■ **Aim**:
Collect every line of the material that contains the string "selection". Count only matches with the same capitalization.

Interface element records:
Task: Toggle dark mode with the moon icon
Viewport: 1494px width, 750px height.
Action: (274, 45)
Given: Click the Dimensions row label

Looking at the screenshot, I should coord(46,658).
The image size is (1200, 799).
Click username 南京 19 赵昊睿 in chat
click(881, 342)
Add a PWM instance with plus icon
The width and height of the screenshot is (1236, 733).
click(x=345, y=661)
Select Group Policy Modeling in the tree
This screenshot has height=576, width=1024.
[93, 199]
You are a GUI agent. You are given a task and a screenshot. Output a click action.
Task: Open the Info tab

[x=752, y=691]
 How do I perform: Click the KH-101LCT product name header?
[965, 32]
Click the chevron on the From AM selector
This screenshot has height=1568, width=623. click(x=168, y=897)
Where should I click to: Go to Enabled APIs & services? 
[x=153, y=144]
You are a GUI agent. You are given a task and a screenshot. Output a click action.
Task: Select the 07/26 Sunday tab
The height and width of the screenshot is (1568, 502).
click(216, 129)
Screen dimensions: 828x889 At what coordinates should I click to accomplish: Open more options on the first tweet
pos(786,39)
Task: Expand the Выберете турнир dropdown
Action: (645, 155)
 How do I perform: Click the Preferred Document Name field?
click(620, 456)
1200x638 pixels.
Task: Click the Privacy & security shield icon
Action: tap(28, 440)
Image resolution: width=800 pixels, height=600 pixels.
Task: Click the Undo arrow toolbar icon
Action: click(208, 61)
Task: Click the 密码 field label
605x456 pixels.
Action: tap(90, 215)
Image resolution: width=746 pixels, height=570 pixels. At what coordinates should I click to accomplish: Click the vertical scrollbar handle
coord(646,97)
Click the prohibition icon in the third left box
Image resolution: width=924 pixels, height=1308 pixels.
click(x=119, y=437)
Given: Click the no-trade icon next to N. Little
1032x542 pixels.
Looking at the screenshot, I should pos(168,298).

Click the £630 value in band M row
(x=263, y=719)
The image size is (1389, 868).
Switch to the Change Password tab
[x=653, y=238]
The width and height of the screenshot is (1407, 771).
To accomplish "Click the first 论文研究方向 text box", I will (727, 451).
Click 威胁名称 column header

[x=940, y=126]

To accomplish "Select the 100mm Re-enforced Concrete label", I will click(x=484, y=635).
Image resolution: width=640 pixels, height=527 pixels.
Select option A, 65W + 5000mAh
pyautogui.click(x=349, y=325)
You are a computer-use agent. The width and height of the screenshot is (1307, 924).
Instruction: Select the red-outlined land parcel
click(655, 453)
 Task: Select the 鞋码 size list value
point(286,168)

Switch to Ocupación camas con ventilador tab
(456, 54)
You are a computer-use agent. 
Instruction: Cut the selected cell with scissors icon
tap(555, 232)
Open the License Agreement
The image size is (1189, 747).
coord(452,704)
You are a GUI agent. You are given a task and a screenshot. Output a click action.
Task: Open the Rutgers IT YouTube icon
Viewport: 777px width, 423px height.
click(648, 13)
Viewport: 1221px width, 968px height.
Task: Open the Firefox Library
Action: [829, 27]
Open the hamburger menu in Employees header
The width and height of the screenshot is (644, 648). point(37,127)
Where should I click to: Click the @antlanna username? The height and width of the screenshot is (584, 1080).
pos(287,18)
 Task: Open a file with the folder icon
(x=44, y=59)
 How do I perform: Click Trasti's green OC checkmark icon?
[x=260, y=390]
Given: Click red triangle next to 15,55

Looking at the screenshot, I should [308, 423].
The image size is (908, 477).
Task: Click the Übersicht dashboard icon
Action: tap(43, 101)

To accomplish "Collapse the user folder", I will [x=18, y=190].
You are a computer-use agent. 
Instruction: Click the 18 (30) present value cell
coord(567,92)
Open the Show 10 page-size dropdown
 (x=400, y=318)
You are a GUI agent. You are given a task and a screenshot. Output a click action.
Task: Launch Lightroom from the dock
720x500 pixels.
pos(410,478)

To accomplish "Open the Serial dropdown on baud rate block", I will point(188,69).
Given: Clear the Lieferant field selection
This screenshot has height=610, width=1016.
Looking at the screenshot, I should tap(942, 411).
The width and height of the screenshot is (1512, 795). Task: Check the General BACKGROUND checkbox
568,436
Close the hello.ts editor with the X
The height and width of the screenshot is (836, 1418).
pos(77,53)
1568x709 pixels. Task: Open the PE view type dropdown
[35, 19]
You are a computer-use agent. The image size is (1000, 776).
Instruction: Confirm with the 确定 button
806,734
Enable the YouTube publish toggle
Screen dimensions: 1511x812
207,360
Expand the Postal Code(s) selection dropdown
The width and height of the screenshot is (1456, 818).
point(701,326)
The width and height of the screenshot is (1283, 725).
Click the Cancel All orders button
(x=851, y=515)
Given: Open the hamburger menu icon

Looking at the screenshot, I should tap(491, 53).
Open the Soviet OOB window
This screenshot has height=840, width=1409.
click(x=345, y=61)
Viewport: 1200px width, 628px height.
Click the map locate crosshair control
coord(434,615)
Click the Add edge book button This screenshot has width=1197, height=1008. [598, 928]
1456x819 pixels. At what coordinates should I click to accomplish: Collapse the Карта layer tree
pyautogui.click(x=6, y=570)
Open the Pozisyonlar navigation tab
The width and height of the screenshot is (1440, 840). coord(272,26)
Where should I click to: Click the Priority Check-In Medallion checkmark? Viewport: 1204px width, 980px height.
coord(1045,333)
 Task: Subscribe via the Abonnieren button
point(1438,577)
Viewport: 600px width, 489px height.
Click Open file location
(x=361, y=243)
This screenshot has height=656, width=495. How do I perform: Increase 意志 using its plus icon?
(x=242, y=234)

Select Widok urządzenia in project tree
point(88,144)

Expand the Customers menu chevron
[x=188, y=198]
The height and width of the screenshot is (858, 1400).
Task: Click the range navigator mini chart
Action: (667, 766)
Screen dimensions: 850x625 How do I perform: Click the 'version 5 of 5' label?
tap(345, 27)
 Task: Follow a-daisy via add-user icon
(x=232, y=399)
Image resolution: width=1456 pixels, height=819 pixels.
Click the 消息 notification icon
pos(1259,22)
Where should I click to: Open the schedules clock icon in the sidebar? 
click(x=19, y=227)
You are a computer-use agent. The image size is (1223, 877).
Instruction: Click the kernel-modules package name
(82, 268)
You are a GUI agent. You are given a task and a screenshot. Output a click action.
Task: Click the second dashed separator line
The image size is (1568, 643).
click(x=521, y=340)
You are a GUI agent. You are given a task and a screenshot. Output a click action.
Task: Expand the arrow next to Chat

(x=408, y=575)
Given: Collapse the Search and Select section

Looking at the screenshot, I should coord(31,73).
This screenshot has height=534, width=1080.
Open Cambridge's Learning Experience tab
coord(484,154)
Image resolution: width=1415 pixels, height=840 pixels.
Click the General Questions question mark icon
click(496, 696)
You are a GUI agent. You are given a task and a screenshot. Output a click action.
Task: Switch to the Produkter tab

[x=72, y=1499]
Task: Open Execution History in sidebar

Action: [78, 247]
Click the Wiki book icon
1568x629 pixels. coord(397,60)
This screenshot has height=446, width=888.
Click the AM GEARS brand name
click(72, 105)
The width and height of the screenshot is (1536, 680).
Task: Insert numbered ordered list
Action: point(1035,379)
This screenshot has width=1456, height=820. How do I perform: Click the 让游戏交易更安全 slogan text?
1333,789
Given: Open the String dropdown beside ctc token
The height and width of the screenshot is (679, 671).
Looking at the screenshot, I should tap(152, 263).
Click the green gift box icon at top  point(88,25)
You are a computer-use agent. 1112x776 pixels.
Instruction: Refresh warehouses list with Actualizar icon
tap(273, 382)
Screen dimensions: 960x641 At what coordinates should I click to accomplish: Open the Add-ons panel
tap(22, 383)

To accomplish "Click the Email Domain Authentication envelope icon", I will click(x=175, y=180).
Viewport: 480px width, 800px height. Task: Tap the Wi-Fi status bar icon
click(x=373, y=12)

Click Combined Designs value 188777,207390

■ **Response to this task**:
Given: Clear the Lieferant field selection
Expand the Postal Code(s) selection dropdown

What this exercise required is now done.